### YOUR OBJECTIVE
Transcribe every line of the entries exactly.

# # # # #

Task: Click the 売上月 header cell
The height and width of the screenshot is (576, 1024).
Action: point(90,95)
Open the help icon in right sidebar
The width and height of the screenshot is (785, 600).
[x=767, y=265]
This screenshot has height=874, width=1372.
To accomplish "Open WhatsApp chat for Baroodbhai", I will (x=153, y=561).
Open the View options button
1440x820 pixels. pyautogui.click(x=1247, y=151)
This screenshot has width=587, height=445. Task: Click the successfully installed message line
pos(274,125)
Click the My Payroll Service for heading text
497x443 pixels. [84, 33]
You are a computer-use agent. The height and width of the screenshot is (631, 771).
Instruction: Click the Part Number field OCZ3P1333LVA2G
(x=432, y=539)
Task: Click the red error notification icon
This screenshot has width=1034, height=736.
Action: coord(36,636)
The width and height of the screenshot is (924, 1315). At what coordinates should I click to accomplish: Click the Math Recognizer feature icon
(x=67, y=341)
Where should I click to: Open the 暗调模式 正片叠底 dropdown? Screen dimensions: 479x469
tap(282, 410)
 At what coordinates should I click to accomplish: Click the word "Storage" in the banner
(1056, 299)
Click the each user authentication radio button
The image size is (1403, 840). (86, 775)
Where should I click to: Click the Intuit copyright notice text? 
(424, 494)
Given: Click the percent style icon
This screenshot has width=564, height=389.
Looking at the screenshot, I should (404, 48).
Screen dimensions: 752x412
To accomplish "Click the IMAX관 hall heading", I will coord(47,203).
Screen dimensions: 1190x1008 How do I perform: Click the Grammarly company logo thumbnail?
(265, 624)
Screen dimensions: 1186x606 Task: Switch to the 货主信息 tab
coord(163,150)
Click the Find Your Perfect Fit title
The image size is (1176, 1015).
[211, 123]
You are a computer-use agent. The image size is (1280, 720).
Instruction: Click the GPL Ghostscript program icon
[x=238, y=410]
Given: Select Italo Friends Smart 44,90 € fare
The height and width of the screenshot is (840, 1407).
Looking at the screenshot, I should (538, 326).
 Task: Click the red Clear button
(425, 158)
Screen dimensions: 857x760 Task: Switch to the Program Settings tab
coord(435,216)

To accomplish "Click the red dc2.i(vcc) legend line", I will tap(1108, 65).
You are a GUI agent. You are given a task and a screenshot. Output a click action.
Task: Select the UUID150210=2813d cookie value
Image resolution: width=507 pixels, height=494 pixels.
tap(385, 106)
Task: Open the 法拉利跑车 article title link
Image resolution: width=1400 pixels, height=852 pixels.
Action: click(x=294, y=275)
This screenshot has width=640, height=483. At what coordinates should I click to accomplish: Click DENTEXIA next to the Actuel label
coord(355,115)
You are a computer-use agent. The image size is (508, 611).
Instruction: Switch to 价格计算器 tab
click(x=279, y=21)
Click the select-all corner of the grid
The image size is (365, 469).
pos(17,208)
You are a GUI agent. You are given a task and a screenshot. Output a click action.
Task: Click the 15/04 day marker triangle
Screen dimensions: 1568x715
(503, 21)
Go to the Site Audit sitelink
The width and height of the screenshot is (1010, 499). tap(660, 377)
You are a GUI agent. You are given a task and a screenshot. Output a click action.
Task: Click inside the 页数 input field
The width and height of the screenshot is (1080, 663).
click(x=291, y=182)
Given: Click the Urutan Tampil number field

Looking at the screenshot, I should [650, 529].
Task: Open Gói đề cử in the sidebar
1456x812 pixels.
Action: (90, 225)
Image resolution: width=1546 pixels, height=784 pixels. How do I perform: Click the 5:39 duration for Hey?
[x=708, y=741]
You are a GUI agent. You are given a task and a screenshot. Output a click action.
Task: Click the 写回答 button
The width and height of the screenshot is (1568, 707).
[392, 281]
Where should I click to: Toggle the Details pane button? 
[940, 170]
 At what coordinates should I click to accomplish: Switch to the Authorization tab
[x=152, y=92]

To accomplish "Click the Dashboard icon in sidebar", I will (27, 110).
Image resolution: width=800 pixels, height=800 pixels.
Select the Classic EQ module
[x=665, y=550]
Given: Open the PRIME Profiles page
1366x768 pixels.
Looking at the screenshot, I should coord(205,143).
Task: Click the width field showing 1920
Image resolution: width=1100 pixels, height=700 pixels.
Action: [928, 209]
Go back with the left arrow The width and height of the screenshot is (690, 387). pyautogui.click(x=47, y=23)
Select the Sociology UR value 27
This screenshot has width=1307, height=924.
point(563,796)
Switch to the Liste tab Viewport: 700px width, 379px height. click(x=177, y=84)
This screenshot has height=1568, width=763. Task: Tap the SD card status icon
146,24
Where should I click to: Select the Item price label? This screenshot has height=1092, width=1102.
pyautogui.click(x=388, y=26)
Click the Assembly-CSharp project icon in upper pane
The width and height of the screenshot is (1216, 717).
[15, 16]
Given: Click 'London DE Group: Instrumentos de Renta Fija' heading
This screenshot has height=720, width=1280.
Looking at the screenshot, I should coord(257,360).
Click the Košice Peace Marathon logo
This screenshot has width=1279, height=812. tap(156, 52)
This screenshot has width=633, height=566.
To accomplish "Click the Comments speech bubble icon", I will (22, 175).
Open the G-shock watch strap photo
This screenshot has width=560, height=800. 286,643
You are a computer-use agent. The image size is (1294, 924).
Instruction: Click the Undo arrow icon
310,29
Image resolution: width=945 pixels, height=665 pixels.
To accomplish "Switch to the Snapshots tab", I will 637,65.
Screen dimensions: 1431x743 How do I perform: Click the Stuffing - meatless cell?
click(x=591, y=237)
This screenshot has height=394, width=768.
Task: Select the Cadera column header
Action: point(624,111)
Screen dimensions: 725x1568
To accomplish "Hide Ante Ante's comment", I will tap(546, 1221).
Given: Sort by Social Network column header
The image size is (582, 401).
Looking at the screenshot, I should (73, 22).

# # # # #

### EXERCISE SOLUTION
Task: Click the 売上月 header cell
The height and width of the screenshot is (576, 1024).
Action: point(90,95)
Open the help icon in right sidebar
The width and height of the screenshot is (785, 600).
[x=767, y=265]
This screenshot has height=874, width=1372.
To accomplish "Open WhatsApp chat for Baroodbhai", I will (x=153, y=561).
Open the View options button
1440x820 pixels. pyautogui.click(x=1247, y=151)
This screenshot has width=587, height=445. Task: Click the successfully installed message line
pos(274,125)
Click the My Payroll Service for heading text
497x443 pixels. [84, 33]
You are a computer-use agent. The height and width of the screenshot is (631, 771).
Instruction: Click the Part Number field OCZ3P1333LVA2G
(x=432, y=539)
Task: Click the red error notification icon
This screenshot has width=1034, height=736.
Action: coord(36,636)
The width and height of the screenshot is (924, 1315). At what coordinates should I click to accomplish: Click the Math Recognizer feature icon
(x=67, y=341)
Where should I click to: Open the 暗调模式 正片叠底 dropdown? Screen dimensions: 479x469
tap(282, 410)
 At what coordinates should I click to accomplish: Click the word "Storage" in the banner
(1056, 299)
Click the each user authentication radio button
The image size is (1403, 840). (86, 775)
Where should I click to: Click the Intuit copyright notice text? 
(424, 494)
Given: Click the percent style icon
This screenshot has width=564, height=389.
Looking at the screenshot, I should (404, 48).
Screen dimensions: 752x412
To accomplish "Click the IMAX관 hall heading", I will coord(47,203).
Screen dimensions: 1190x1008 How do I perform: Click the Grammarly company logo thumbnail?
(265, 624)
Screen dimensions: 1186x606 Task: Switch to the 货主信息 tab
coord(163,150)
Click the Find Your Perfect Fit title
The image size is (1176, 1015).
[211, 123]
You are a computer-use agent. The image size is (1280, 720).
Instruction: Click the GPL Ghostscript program icon
[x=238, y=410]
Given: Select Italo Friends Smart 44,90 € fare
The height and width of the screenshot is (840, 1407).
Looking at the screenshot, I should (538, 326).
 Task: Click the red Clear button
(425, 158)
Screen dimensions: 857x760 Task: Switch to the Program Settings tab
coord(435,216)

To accomplish "Click the red dc2.i(vcc) legend line", I will tap(1108, 65).
You are a GUI agent. You are given a task and a screenshot. Output a click action.
Task: Select the UUID150210=2813d cookie value
Image resolution: width=507 pixels, height=494 pixels.
tap(385, 106)
Task: Open the 法拉利跑车 article title link
Image resolution: width=1400 pixels, height=852 pixels.
Action: click(x=294, y=275)
This screenshot has width=640, height=483. At what coordinates should I click to accomplish: Click DENTEXIA next to the Actuel label
coord(355,115)
You are a computer-use agent. The image size is (508, 611).
Instruction: Switch to 价格计算器 tab
click(x=279, y=21)
Click the select-all corner of the grid
The image size is (365, 469).
pos(17,208)
You are a GUI agent. You are given a task and a screenshot. Output a click action.
Task: Click the 15/04 day marker triangle
Screen dimensions: 1568x715
(503, 21)
Go to the Site Audit sitelink
The width and height of the screenshot is (1010, 499). tap(660, 377)
You are a GUI agent. You are given a task and a screenshot. Output a click action.
Task: Click inside the 页数 input field
The width and height of the screenshot is (1080, 663).
click(x=291, y=182)
Given: Click the Urutan Tampil number field

Looking at the screenshot, I should [650, 529].
Task: Open Gói đề cử in the sidebar
1456x812 pixels.
Action: (90, 225)
Image resolution: width=1546 pixels, height=784 pixels. How do I perform: Click the 5:39 duration for Hey?
[x=708, y=741]
You are a GUI agent. You are given a task and a screenshot. Output a click action.
Task: Click the 写回答 button
The width and height of the screenshot is (1568, 707).
[392, 281]
Where should I click to: Toggle the Details pane button? 
[940, 170]
 At what coordinates should I click to accomplish: Switch to the Authorization tab
[x=152, y=92]

To accomplish "Click the Dashboard icon in sidebar", I will (27, 110).
Image resolution: width=800 pixels, height=800 pixels.
Select the Classic EQ module
[x=665, y=550]
Given: Open the PRIME Profiles page
1366x768 pixels.
Looking at the screenshot, I should coord(205,143).
Task: Click the width field showing 1920
Image resolution: width=1100 pixels, height=700 pixels.
Action: [928, 209]
Go back with the left arrow The width and height of the screenshot is (690, 387). pyautogui.click(x=47, y=23)
Select the Sociology UR value 27
This screenshot has width=1307, height=924.
point(563,796)
Switch to the Liste tab Viewport: 700px width, 379px height. click(x=177, y=84)
This screenshot has height=1568, width=763. Task: Tap the SD card status icon
146,24
Where should I click to: Select the Item price label? This screenshot has height=1092, width=1102.
pyautogui.click(x=388, y=26)
Click the Assembly-CSharp project icon in upper pane
The width and height of the screenshot is (1216, 717).
[15, 16]
Given: Click 'London DE Group: Instrumentos de Renta Fija' heading
This screenshot has height=720, width=1280.
Looking at the screenshot, I should coord(257,360).
Click the Košice Peace Marathon logo
This screenshot has width=1279, height=812. tap(156, 52)
This screenshot has width=633, height=566.
To accomplish "Click the Comments speech bubble icon", I will (22, 175).
Open the G-shock watch strap photo
This screenshot has width=560, height=800. 286,643
You are a computer-use agent. The image size is (1294, 924).
Instruction: Click the Undo arrow icon
310,29
Image resolution: width=945 pixels, height=665 pixels.
To accomplish "Switch to the Snapshots tab", I will 637,65.
Screen dimensions: 1431x743 How do I perform: Click the Stuffing - meatless cell?
click(x=591, y=237)
This screenshot has height=394, width=768.
Task: Select the Cadera column header
Action: point(624,111)
Screen dimensions: 725x1568
To accomplish "Hide Ante Ante's comment", I will tap(546, 1221).
Given: Sort by Social Network column header
The image size is (582, 401).
Looking at the screenshot, I should (73, 22).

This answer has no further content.